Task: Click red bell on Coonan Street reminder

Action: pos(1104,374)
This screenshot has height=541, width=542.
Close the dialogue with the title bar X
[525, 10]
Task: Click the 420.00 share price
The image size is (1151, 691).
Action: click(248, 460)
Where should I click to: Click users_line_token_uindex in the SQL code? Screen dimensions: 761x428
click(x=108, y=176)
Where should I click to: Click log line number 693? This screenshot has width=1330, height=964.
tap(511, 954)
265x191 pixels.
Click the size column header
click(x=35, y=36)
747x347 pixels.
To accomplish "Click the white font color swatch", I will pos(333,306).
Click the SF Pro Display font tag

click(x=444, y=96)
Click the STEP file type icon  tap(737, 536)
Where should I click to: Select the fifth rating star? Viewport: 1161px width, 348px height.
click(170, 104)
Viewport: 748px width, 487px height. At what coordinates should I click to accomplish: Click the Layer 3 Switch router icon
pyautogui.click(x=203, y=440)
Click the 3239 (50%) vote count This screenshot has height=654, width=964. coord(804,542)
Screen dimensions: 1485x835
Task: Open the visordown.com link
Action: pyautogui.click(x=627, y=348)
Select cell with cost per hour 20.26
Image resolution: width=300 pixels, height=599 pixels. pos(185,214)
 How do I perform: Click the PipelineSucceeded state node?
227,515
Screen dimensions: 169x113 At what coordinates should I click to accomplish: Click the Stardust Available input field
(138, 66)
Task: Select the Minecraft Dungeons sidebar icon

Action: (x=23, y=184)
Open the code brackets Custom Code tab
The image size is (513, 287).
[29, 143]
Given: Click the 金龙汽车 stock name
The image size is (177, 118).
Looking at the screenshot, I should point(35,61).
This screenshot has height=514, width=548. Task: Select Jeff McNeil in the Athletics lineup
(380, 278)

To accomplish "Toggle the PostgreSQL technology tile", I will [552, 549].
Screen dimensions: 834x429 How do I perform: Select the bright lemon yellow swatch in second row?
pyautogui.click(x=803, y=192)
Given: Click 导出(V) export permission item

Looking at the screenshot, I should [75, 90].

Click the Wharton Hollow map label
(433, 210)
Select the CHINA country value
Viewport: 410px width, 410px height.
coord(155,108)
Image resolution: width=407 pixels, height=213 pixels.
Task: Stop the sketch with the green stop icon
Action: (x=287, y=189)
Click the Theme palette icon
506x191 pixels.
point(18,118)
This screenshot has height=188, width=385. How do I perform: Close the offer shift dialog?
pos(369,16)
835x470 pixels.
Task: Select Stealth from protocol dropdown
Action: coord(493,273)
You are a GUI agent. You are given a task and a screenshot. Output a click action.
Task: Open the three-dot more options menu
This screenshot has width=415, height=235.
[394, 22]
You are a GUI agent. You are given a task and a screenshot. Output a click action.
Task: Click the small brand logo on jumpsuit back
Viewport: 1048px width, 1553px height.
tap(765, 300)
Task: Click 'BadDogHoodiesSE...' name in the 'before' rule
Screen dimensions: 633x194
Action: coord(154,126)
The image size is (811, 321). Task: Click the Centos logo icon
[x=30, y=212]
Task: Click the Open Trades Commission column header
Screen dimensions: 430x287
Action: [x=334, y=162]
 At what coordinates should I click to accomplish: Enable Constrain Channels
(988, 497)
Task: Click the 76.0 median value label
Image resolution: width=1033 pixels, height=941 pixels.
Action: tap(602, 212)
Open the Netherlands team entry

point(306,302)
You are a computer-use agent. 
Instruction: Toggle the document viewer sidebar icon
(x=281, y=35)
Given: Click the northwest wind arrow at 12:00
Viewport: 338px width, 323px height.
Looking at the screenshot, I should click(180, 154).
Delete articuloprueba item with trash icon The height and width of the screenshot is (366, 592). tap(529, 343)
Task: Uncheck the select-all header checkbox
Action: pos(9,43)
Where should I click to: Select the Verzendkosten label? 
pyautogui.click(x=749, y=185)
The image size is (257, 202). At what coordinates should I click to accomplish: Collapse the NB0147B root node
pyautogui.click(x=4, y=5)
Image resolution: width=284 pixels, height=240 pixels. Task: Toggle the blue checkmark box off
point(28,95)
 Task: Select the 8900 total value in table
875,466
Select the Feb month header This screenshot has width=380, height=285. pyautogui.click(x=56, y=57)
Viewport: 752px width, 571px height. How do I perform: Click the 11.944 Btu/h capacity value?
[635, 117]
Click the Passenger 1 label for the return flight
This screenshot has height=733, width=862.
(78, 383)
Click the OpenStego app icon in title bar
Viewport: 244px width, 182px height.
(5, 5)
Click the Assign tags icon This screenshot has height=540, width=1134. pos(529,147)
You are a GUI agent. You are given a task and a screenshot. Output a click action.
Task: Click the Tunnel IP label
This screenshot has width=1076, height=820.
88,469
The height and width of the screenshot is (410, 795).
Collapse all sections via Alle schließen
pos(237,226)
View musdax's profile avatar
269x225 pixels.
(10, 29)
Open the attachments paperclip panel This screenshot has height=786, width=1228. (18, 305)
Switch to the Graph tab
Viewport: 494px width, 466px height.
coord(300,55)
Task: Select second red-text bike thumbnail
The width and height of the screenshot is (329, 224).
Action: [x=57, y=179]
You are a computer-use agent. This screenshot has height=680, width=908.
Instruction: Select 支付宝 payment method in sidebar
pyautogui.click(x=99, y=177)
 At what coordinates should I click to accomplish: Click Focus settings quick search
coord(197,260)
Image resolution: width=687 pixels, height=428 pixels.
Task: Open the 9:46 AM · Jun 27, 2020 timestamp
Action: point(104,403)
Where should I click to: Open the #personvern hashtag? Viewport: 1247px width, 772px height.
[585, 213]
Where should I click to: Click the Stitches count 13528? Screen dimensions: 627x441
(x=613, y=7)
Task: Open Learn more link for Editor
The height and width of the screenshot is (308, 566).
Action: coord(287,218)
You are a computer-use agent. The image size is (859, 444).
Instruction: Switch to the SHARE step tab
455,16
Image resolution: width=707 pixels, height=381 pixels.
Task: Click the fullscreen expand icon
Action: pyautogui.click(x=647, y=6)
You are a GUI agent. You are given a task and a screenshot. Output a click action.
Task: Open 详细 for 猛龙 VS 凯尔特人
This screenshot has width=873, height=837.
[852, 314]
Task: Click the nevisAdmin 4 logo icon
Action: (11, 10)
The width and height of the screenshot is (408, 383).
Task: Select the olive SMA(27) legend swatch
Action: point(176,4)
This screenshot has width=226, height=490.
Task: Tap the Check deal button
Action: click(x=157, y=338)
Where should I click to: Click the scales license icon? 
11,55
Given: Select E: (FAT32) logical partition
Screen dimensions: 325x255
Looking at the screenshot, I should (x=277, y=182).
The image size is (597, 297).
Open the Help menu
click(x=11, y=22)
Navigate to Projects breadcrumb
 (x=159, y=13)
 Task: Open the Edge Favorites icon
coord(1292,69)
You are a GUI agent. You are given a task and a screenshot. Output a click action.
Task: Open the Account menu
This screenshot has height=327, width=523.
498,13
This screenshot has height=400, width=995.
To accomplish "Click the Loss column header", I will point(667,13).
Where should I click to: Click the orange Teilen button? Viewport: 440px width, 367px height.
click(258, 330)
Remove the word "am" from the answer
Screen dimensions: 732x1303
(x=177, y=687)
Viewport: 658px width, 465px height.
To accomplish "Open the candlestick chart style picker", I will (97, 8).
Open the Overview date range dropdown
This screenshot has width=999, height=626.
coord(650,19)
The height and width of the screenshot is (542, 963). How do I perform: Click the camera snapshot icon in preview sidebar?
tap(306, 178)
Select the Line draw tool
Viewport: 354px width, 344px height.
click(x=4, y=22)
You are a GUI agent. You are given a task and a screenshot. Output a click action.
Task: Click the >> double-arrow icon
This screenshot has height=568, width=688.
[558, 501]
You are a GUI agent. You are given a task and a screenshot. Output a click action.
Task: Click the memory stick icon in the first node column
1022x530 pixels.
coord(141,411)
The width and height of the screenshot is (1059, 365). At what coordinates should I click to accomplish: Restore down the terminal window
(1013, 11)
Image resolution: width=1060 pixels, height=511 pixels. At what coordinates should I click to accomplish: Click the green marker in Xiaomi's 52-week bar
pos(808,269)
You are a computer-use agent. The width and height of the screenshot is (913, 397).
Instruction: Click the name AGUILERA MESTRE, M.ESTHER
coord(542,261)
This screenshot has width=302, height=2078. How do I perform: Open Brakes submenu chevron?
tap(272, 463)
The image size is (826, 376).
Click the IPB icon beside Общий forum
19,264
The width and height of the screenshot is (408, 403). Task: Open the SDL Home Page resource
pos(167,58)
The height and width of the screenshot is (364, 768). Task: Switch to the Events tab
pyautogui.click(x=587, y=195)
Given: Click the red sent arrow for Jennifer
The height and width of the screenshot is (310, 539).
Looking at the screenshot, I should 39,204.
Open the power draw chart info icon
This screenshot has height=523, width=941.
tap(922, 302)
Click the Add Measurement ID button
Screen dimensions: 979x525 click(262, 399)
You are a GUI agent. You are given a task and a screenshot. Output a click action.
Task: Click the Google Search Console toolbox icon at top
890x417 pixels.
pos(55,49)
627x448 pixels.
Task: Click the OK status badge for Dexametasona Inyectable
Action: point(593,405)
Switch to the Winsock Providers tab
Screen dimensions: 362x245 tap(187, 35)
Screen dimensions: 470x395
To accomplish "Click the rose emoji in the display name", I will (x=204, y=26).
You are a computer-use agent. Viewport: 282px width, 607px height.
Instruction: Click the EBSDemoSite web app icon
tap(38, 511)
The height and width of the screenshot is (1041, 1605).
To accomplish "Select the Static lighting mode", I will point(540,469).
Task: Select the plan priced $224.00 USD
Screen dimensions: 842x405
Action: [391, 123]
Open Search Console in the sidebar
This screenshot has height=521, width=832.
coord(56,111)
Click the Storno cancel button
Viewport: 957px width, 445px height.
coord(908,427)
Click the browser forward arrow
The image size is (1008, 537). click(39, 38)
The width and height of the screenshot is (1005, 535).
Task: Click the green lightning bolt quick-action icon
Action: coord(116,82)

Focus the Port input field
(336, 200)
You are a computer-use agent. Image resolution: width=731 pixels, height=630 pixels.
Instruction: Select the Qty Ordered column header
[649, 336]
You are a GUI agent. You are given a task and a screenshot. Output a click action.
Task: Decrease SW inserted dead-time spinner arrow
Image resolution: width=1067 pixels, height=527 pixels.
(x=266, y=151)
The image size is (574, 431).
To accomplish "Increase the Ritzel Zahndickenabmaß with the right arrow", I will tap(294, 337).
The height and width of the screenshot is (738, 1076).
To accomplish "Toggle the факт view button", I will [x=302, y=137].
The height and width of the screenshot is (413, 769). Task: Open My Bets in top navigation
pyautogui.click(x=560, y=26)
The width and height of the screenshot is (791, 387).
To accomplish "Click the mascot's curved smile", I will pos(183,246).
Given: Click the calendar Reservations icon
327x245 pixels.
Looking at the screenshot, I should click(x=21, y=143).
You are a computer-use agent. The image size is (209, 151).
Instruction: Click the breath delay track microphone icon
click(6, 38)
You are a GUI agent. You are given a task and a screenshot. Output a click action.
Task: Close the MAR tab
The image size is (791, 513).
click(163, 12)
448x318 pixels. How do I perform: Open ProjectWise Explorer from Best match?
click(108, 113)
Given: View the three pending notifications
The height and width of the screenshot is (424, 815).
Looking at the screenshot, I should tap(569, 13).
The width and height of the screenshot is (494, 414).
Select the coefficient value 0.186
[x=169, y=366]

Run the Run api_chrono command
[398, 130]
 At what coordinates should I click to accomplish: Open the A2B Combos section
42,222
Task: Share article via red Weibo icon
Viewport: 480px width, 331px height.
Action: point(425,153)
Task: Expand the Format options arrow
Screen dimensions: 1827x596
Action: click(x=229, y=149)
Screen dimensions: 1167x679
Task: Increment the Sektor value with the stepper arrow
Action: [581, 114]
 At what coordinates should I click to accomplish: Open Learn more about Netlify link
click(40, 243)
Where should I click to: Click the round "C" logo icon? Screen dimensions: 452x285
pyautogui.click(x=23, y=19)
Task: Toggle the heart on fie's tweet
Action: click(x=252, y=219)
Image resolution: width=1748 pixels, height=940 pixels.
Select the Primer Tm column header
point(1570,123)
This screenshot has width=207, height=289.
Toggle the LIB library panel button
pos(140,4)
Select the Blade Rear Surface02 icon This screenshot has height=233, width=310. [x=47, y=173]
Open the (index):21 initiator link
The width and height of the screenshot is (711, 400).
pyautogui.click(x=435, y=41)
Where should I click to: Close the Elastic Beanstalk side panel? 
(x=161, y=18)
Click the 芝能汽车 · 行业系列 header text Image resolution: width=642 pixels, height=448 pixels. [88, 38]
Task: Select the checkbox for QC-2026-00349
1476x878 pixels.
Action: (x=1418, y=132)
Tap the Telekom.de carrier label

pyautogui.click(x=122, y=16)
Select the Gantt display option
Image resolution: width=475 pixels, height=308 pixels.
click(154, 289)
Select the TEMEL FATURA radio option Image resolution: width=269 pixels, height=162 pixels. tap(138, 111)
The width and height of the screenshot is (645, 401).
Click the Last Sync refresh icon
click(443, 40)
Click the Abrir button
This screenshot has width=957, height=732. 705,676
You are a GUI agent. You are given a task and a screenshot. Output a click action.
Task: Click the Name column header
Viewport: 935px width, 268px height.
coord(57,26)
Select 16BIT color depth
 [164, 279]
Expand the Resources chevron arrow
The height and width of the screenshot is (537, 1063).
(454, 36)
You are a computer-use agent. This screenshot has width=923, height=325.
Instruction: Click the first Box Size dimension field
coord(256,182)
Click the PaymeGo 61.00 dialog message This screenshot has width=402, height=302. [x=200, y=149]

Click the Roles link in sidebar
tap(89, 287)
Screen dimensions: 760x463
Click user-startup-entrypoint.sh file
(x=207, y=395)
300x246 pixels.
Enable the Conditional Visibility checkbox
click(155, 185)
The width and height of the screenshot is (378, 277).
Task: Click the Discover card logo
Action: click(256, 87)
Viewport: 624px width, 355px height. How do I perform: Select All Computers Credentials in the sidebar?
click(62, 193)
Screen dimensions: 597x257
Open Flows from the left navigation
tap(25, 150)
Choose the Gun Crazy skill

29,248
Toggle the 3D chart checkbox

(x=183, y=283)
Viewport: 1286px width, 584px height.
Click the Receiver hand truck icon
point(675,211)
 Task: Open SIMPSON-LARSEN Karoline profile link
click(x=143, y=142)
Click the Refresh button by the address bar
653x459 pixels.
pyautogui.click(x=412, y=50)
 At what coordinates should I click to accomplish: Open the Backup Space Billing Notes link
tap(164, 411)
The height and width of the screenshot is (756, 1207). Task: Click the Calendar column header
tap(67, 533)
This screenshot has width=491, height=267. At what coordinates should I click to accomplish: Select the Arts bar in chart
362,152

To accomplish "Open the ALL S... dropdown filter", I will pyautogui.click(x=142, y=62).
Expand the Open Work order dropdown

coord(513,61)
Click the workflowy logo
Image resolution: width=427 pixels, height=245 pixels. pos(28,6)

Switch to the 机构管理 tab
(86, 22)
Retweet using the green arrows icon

▸ What you are asked to do:
From the records above, print only the lines between the one holding "The width and height of the screenshot is (711, 400)." and the one holding "Select the Gantt display option", inclusive, exactly as they stand.

▸ Reply:
The width and height of the screenshot is (711, 400).
pyautogui.click(x=435, y=41)
Where should I click to: Close the Elastic Beanstalk side panel? 
(x=161, y=18)
Click the 芝能汽车 · 行业系列 header text Image resolution: width=642 pixels, height=448 pixels. [88, 38]
Task: Select the checkbox for QC-2026-00349
1476x878 pixels.
Action: (x=1418, y=132)
Tap the Telekom.de carrier label

pyautogui.click(x=122, y=16)
Select the Gantt display option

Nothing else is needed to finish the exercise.